What the task asks >> Give back exactly the stretch of data below from the line holding "How do I perform: Click the AWS" through the line holding "379x275 pixels.", both ends included, and leave the remaining lines out.

--- START ---

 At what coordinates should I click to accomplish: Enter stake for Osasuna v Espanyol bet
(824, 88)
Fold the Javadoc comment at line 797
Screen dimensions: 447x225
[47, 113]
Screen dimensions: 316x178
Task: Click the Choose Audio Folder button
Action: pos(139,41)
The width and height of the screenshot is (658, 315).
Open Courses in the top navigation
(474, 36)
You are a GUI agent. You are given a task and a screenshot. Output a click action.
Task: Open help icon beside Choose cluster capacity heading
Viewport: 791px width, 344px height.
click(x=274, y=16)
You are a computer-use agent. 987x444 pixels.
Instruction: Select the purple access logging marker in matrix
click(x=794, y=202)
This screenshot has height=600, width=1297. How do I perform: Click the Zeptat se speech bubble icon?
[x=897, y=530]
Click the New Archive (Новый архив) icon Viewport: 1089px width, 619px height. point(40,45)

--- END ---
--- START ---

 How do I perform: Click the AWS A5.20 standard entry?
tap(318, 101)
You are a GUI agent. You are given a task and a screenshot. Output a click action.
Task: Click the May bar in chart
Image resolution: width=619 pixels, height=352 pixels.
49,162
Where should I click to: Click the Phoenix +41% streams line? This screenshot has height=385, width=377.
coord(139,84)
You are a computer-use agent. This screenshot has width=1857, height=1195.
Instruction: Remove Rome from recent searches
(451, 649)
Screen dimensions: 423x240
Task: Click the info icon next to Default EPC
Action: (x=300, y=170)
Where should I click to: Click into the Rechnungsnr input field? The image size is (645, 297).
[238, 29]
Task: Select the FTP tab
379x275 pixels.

--- END ---

Solution to the exercise >>
 How do I perform: Click the AWS A5.20 standard entry?
tap(318, 101)
You are a GUI agent. You are given a task and a screenshot. Output a click action.
Task: Click the May bar in chart
Image resolution: width=619 pixels, height=352 pixels.
49,162
Where should I click to: Click the Phoenix +41% streams line? This screenshot has height=385, width=377.
coord(139,84)
You are a computer-use agent. This screenshot has width=1857, height=1195.
Instruction: Remove Rome from recent searches
(451, 649)
Screen dimensions: 423x240
Task: Click the info icon next to Default EPC
Action: (x=300, y=170)
Where should I click to: Click into the Rechnungsnr input field? The image size is (645, 297).
[238, 29]
Task: Select the FTP tab
379x275 pixels.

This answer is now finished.